Sunday, May 04, 2008

WHEN ALL YOU HAVE IS A GUN, EVERY PROBLEM LOOKS LIKE GUN CONTROL. Bob Owens (nee Confederate Yankee) writes on the plan to give Chicago cops assault rifles. If you know Owens' work, you will have guessed that he talks a lot here about gun specs ("The M4 features a shorter barrel [14.5 inches versus 20 inches for the M16] and a multi-position collapsible stock") and finishes with a plea for the end of gun control:
Perhaps instead of up-gunning the police, it is time for Chicago to admit its strict anti-gun laws have failed, and perhaps rescind mandates that only disarm Chicago’s law-abiding citizens in the face of increasing violent criminal activity. Mayor Daley is unlikely to see that logic, however. For him and those like him, guns in the hands of citizens are the problem, not the cure.
As I never tire of pointing out, the most famous urban crime turnaround took place in New York City at the end of the last century and gun control, indeed gun confiscation, was (by the admission of the NYPD, Mayor Giuliani, and even the right-wing City Journal) a huge part of the story.

Other factors included the 1991 "Safe Streets, Safe City" plan which staffed up the beat cops, the 1994 Federal Crime Bill, and a "Broken Windows" Theory emphasis on petty crime. The importance of each of these factors is arguable (especially the last one, as may be shown by the example of San Francisco).

But one thing's clear: the general drop in big-city crime in the 90s and beyond had nothing to do with increasing citizen gun ownership in those jurisdictions.
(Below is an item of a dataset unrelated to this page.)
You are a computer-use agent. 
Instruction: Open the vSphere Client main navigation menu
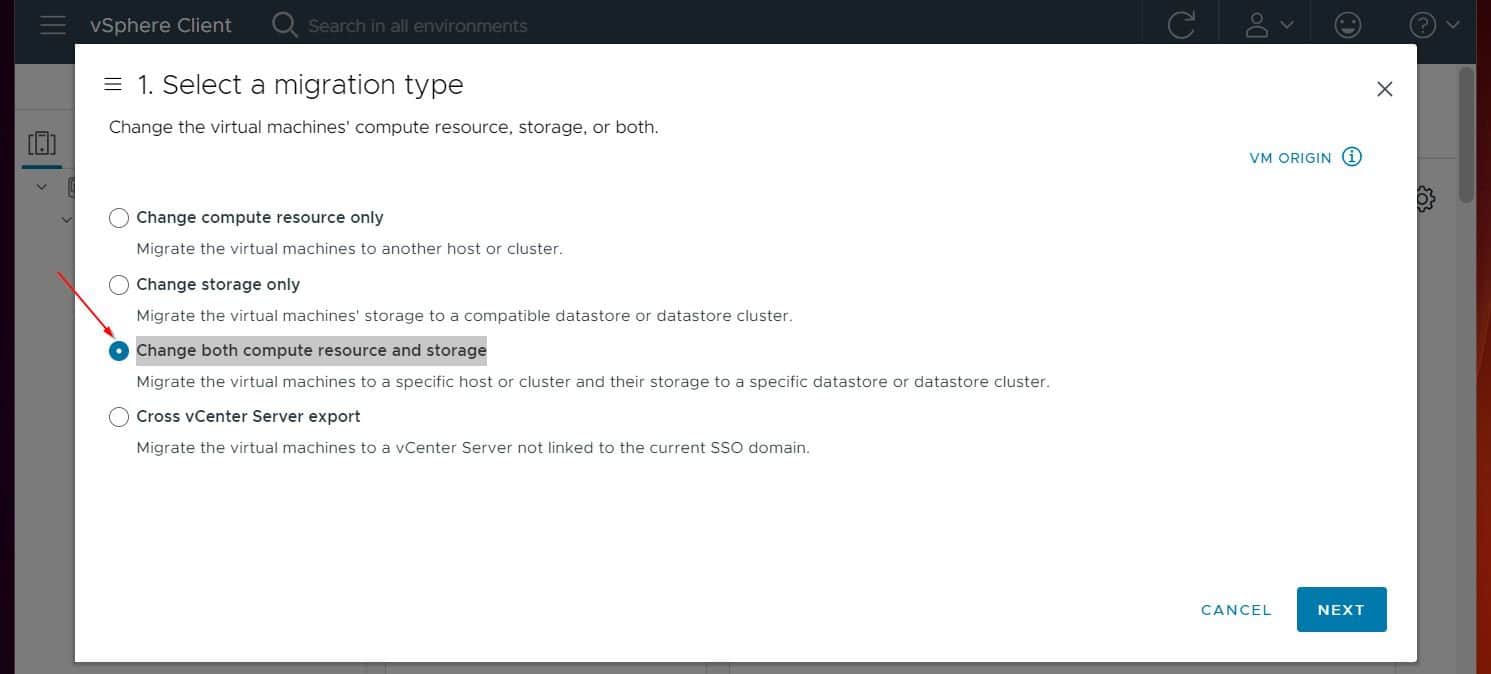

So why would the likes of Owens and their enablers suggest, against all criminological evidence, ending gun control as a solution to crime? You may have noticed that there's an election revving up, and that Republicans, having of late taken a beating on the issues, are leaning heavily on symbology: scary black people, shot-and-a beer populism, and, of course, the dag-gum gummint and its plot to take our guns from our cold dead hands.

Were these folks serious about the Second Amendment, they'd be arguing for it as a right separate from its utility -- that we should accommodate that right, rather than ameliorating the right to accommodate our current social reality. But that would drastically reduce its effectiveness as a symbol. So they circulate stories about guys who'd be dead if they didn't have a gun, and imply that a President Obama would leave them defenseless.

Every once in a while they'll overreach and deny stark reality, as Owens has done. And why shouldn't they? What has reality ever done for them?